Este Dia da Imprensa duplamente equivocado faz lembrar uma efeméride meio esquecida: há 250 anos (1747), por ordem de d. João 5º, era desmantelada a oficina de impressão de livros que instalara o tipógrafo Antônio Isidoro da Fonseca no Rio de Janeiro. O episódio é conhecido dos estudiosos, mas convém lembrá-lo, já que só em 1808 a América Latina entrou na era da comunicação impressa, quando a invenção foi introduzida no México, em 1533, e, à época, já funcionavam outras sete tipografias.
A explicação para o atraso sempre recaiu na cupidez da Coroa, desejosa por manter a colônia na mais ignara situação, mas, nas andanças pela Torre do Tombo, em Lisboa, encontrei importantes documentos sobre o assunto. Estavam nos arquivos do Santo Ofício, o braço armado da Igreja: em outubro de 1747, depois da Ordem Régia para desmanchar o estabelecimento do desditado Isidoro, entrou em ação o eficiente aparelho de espionagem da Inquisição para evitar que livros continuassem a ser impressos e que, além disso, circulassem obras jurídicas impressas na Europa.

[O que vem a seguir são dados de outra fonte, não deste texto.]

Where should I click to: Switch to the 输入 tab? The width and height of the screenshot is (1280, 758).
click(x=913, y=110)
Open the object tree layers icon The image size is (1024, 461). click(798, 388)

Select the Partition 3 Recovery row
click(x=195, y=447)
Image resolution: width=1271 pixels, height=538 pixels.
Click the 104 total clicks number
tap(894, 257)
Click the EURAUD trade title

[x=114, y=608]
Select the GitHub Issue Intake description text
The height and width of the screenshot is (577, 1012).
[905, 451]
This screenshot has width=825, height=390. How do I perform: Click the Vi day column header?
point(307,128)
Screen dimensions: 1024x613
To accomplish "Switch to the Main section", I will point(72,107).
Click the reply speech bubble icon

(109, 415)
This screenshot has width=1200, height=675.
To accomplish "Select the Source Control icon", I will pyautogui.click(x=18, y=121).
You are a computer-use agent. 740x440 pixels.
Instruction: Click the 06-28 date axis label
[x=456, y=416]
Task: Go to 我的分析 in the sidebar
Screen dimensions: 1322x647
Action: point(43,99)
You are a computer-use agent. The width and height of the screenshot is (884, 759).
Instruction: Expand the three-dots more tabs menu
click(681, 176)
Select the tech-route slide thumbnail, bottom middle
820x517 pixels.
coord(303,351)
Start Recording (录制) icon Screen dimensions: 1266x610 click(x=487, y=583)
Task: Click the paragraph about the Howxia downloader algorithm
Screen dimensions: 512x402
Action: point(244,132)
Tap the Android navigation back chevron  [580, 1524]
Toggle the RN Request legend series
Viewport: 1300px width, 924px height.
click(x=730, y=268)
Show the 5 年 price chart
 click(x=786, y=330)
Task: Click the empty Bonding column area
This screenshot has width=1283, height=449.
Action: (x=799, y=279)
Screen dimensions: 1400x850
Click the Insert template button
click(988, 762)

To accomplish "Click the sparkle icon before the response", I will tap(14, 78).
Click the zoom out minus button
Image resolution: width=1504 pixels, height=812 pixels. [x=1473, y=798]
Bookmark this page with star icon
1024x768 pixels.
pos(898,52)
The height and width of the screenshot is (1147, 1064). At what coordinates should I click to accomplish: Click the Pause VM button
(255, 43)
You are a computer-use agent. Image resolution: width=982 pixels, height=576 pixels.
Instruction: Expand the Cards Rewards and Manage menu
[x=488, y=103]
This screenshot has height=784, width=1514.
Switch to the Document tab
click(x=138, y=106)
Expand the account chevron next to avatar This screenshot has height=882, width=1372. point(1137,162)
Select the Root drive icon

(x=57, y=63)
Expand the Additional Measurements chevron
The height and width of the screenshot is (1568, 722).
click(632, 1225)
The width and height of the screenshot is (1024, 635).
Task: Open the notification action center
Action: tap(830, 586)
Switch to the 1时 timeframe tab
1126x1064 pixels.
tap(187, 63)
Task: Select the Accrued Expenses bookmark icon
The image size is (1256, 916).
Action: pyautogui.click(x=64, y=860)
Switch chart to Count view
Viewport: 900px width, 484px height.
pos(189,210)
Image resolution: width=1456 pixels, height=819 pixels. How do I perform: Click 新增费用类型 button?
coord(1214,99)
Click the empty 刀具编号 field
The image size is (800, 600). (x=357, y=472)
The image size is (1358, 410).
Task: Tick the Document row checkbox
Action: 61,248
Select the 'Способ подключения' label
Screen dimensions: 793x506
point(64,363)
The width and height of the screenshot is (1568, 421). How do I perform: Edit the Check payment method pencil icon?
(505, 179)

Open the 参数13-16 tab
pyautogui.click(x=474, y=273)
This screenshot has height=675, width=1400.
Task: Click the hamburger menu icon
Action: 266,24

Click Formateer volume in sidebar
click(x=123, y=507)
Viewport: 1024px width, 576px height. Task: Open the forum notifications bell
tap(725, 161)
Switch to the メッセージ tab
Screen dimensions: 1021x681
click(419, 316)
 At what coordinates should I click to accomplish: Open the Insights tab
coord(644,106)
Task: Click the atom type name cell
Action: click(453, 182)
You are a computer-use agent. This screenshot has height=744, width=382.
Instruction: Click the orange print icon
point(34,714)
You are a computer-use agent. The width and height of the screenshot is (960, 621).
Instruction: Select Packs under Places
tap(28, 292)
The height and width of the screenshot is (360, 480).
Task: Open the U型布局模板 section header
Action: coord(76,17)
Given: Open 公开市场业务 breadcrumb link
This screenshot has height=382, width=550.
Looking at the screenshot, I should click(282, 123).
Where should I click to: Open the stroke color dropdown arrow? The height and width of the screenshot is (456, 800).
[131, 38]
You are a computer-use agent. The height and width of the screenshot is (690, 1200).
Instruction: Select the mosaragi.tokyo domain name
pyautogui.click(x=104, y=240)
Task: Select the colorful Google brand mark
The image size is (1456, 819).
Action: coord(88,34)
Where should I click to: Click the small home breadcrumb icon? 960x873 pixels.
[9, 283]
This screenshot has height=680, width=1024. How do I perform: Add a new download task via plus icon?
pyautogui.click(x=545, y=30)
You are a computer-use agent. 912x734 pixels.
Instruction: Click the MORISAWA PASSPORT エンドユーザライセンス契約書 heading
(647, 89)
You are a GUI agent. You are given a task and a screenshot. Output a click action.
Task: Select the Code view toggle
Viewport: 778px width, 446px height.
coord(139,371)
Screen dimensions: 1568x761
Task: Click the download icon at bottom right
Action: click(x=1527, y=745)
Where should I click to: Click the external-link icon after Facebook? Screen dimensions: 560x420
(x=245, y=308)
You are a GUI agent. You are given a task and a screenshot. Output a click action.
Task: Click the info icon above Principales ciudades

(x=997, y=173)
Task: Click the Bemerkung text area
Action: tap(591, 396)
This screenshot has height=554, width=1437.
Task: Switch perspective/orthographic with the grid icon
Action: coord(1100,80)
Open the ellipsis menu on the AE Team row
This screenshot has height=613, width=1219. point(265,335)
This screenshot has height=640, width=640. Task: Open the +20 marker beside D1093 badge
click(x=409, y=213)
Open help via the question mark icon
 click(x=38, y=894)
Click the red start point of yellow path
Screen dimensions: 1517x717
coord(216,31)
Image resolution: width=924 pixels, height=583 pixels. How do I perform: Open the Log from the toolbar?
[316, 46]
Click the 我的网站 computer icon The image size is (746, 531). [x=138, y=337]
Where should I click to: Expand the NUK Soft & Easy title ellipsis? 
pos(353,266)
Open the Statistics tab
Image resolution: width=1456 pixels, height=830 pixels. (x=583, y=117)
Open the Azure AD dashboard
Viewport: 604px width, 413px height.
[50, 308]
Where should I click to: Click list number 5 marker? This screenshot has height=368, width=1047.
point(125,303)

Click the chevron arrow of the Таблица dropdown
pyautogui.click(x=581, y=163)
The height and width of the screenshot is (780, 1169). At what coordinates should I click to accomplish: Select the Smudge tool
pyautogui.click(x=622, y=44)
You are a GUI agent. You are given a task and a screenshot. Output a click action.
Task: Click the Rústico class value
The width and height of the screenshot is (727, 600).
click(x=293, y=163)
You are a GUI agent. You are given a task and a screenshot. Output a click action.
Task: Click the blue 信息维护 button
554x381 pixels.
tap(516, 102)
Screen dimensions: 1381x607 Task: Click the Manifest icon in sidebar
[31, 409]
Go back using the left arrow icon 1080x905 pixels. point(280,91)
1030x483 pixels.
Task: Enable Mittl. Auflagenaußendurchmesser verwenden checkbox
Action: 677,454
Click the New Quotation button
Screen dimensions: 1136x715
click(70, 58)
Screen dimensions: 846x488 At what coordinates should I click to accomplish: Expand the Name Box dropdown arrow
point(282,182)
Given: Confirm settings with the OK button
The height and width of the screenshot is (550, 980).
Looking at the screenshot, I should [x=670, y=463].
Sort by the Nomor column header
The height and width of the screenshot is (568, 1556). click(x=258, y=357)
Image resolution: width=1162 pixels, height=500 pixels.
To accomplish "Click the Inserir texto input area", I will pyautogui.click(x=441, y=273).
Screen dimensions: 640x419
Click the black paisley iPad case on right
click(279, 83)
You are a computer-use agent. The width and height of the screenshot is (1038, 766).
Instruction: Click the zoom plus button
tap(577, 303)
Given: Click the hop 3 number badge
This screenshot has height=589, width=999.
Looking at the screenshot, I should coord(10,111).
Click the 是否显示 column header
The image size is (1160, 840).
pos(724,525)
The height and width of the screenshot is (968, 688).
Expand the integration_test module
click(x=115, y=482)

Remissões históricas que não convém esquecer, sobretudo no momento em que identifica-se o despertar da velha vocação da Igreja para constituir-se como instrumento de ação política, comprometendo a indispensável separação entre Religião e Estado, base dos regimes democráticos. A quermesse partidária de Aparecida, domingo passado, embora não mencionada pelo filósofo José Arthur Giannotti na sua conferência sobre "Moral Pública" na USP, é ilustração perfeita do seu raciocínio: "Acabou a era da política dos anjos, a idéia de um partido que seja capaz de realizar na Terra o reino dos céus..." (Ilustrada, 11/9, pág. 5)
À tabloidização da vida cotidiana, o casal Cardoso oferece como alternativa o mutirão, o espírito de Aldus e Hipólito, na forma de ONGs. Vale a pena tentar. Ou, ao menos, ler a respeito.